**Provided text:**
========================
The looming Ontario election means that, once again, education will be a key topic of debate. This issue of Our Schools/Our Selves focuses on a number of key issues that education workers, parents, students and public education advocates are confronting in schools and communities, and offers on-the-ground commentary and analysis of what needs to be done for us to get this right.

Hugh Mackenzie puts the current funding formula into the context of 20 years of Conservative and Liberal governments to better understand the financial inadequacies of their approach, and the fallout from it. This is particularly significant as the province shifts into election mode where, once again, education funding and our perceptions of how schools are “doing” will no doubt play a key role.

The fallout takes many different forms and manifestations. Dan Crow examines the way education workers have been impacted by inadequate funding, and the physical toll this has taken on schools as physical entities, and on families who are less well-served through insufficient staffing ratios, and longer commute times.

Elizabeth Mitchell and Thomas Widstrand have collaborated on a thoughtful piece that draws on their years of experience working in the field of special education; the chasm between policy in theory and in practice, the hard work of all those who advocate for kids with special needs, the lip service paid to inclusion — without adequate funding. And Laurie Menard has explored the ways in which standardized testing through the EQAO, by its very design, disadvantages special needs kids:

One key method of making positive changes in our classrooms is through collective bargaining, which “provides a powerful forum for the expressions of the collective insights and wishes of frontline workers in a place where that collective action can be harnessed to win improvements that have a direct impact on student well-being in the classroom.” Seth Bernstein looks at the oft-used slogan “teachers’ working conditions are students’ learning conditions” and identifies key bargaining wins that have improved classrooms and resources that enhance the educational opportunities of students.

The relationship between schools and their surroundings is examined in the results of a study by Civicplan which worked with four different schools (two urban, two suburban) to help create walkable school communities. It’s also an interesting example of the shared wants, that to some extend transcend the oft-touted urban/suburban divide. The desires (walkability, safety, community connections) are similar, although the solutions may vary based on location and population need.

Another tangible result of a failed funding formula is school closures that have impacted rural and urban communities across the province. The impact, particularly on vulnerable communities, or on communities where the only school may have just been declared under capacity and therefore at risk of closure, can be devastating. As Hamilton city councilor Matthew Green explores in his commentary, a school is often — metaphorically and geographically — the heart of a neighbourhood; from which “moving on” post-graduation is an organic rite of passage and evidence of one’s world expanding. So when Parkview, a school in his ward, was targeted for closure along with three others, the community sprang into action, (although they were sadly unsuccessful).
========================
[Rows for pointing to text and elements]
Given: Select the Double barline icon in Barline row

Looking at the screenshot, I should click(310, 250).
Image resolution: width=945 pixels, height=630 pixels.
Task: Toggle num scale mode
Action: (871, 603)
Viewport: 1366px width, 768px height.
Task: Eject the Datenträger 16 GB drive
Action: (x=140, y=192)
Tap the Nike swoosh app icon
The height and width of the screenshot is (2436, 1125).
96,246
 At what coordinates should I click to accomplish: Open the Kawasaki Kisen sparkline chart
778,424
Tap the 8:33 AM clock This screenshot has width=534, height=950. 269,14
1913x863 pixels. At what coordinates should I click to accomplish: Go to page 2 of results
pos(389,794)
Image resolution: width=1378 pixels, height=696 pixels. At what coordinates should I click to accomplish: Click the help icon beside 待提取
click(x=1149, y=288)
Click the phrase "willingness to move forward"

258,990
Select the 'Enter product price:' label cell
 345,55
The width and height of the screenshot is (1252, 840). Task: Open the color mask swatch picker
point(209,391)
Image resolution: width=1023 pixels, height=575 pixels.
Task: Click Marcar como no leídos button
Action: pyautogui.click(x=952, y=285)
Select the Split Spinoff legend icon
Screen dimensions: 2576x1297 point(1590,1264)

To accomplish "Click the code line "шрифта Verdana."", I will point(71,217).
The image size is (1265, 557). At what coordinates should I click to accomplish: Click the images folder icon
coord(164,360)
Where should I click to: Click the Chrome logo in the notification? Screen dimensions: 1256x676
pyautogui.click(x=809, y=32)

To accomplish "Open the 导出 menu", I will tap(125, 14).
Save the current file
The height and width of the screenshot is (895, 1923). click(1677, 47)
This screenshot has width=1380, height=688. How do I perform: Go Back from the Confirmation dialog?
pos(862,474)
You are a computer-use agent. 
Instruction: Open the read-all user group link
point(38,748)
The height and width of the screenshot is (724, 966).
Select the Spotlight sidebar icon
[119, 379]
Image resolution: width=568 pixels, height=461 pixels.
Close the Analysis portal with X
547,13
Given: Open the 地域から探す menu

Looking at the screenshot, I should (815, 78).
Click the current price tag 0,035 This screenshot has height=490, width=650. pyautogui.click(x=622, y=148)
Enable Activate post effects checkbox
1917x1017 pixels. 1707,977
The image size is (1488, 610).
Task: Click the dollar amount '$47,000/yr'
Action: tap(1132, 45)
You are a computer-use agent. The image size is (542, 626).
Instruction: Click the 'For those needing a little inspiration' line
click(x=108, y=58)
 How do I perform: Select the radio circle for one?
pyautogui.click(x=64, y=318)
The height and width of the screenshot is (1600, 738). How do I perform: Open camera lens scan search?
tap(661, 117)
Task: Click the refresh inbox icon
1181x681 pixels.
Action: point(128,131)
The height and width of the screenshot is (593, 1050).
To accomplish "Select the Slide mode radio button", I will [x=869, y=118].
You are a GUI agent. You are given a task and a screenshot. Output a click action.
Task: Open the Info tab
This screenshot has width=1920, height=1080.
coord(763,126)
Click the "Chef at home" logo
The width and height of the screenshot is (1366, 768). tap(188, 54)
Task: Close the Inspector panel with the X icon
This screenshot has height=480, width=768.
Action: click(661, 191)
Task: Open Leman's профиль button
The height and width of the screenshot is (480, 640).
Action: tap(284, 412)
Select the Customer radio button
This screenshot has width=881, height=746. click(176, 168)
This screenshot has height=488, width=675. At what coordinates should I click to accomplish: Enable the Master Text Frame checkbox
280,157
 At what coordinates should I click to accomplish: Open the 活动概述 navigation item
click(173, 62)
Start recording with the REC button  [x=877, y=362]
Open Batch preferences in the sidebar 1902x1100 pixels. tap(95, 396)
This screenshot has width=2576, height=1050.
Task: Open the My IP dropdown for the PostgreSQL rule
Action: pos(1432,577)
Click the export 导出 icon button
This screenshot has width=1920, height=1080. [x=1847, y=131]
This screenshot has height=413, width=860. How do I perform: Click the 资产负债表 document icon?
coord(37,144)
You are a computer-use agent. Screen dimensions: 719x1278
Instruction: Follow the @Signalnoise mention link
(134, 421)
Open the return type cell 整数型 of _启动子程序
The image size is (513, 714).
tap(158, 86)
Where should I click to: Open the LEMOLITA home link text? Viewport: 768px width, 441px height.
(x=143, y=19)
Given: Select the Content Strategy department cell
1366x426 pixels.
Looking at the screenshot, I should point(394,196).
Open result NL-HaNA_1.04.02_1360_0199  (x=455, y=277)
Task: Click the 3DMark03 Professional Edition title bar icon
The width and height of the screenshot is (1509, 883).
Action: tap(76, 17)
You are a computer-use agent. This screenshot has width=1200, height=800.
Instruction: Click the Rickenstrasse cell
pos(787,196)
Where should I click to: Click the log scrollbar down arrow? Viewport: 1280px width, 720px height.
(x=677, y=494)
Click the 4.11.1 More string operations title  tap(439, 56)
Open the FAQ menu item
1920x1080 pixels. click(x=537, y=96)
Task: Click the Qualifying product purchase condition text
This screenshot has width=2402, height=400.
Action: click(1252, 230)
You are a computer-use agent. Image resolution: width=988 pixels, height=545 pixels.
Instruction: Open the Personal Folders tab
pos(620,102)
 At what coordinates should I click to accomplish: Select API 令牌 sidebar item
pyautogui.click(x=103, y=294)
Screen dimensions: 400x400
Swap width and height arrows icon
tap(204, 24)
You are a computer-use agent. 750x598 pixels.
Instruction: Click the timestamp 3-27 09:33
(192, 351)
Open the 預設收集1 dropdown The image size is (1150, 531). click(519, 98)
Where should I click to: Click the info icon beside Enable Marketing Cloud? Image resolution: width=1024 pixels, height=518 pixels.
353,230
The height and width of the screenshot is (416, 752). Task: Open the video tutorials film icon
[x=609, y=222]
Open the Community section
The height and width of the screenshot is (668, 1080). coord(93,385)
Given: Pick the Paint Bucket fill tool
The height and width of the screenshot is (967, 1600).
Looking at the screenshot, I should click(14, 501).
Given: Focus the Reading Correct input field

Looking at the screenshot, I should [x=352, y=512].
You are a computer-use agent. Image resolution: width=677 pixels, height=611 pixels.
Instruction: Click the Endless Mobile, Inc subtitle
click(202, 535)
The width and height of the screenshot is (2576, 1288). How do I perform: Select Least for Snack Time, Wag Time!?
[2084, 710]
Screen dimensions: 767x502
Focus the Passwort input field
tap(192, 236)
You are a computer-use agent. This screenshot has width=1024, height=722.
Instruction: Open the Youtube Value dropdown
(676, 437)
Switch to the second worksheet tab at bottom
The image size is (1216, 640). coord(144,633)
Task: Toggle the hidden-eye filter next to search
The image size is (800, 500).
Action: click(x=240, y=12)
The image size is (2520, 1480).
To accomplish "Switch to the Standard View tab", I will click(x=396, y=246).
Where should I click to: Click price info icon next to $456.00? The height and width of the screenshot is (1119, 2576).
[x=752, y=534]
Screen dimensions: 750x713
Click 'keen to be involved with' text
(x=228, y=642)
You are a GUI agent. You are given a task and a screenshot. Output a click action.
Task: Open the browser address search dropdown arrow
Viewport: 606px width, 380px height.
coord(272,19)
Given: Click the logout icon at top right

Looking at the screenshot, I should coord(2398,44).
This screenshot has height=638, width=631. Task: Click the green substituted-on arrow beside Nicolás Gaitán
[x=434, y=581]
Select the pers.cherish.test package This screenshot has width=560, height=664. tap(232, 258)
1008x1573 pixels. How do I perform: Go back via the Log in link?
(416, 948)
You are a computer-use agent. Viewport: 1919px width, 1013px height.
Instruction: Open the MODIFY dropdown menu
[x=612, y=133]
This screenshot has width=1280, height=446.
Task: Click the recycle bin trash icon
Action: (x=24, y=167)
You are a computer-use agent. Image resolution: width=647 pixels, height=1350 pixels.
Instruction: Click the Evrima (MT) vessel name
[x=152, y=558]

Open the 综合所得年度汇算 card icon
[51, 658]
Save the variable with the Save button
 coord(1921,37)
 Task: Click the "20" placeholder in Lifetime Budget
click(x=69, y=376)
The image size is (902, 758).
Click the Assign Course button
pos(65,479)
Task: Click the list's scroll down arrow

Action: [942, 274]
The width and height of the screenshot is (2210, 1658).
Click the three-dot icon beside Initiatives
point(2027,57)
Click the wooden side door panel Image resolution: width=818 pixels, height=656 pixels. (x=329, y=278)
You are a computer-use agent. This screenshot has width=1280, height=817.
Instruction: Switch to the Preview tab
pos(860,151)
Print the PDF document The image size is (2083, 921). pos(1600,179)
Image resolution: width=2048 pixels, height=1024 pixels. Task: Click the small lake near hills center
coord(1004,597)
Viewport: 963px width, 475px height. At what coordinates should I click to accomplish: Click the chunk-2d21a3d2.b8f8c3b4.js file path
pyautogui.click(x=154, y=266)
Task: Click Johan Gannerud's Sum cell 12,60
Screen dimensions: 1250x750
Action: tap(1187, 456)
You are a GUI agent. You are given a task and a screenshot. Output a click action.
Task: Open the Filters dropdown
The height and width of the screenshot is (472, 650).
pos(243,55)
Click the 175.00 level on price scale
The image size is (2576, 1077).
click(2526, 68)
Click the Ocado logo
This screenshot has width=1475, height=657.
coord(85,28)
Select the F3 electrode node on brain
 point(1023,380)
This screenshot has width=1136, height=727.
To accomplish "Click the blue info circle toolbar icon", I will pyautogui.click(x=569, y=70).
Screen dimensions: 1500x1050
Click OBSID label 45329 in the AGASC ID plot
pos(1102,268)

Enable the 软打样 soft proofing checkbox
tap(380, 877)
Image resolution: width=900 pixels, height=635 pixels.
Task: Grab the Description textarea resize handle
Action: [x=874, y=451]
========================
**Challenges:**
a) According to the introduction on Ontario education, why is Hugh Mackenzie's look at the funding formula especially significant right now? Answer in one to three sentences.
b) Translate this sentence from the introduction on Ontario education into French: "The fallout takes many different forms and manifestations."
c) Write a continuation of the introduction on Ontario education, picking up right after its final sentence.
These rows were taken from a separate source.

**Expected responses:**
a) It matters because the province is moving into election mode. In that campaign, education funding and how people think schools are "doing" are expected to play a key role.

b) Les retombées prennent de nombreuses formes et manifestations différentes.

c)
Benjamin Doxtdator pushes back against the omnipresent “skills gap” rhetoric, and the ongoing insistence that the school is somehow required to respond to the “currently undetermined because the future is so fickle” needs of the marketplace. “The ‘skills gap’” he explains, “is a zombie idea that chases education, though it keeps being debunked…a quantifiable uncertainty, a cliché designed to explain increasing precarity, an ultimatum from Capital.” It’s a particularly timely reminder.

None of this is limited to Ontario, of course, and other jurisdictions are often several steps ahead or behind this current political moment. This provides powerful opportunities to learn from our neighbours, and to predict what’s coming. For example, the Ontario government’s back-to-work legislation that ended the college faculty strike (for more information, please see JP Hornick’s powerful comments from the November 16, 2017 press conference) takes on a different significance in the context of successful challenges to similar legislation limiting the collective bargaining process, in Ontario (Bill 115) and elsewhere (BC, Saskatchewan). More recently, the Nova Scotia Teachers’ Union (NSTU) filed a charter challenge against Bill 75 (see OS/OS spring/ summer 2017 for background).

So much of what Ontario is grappling with is playing out in BC with a new government that is beginning to address the damage done to an education system under a much more adversarial Liberal government. Patti Bacchus has written a detailed and thoughtful piece that puts current policy changes and funding commitments into both historical and political perspective. And Carolyn Blasetti and Barbara Silva from Save our Students (SOS) Alberta lay out how many of these same concerns — privatization, fundraising, anti-public education rhetoric — have evolved and are playing out in their province. It’s a fascinating read.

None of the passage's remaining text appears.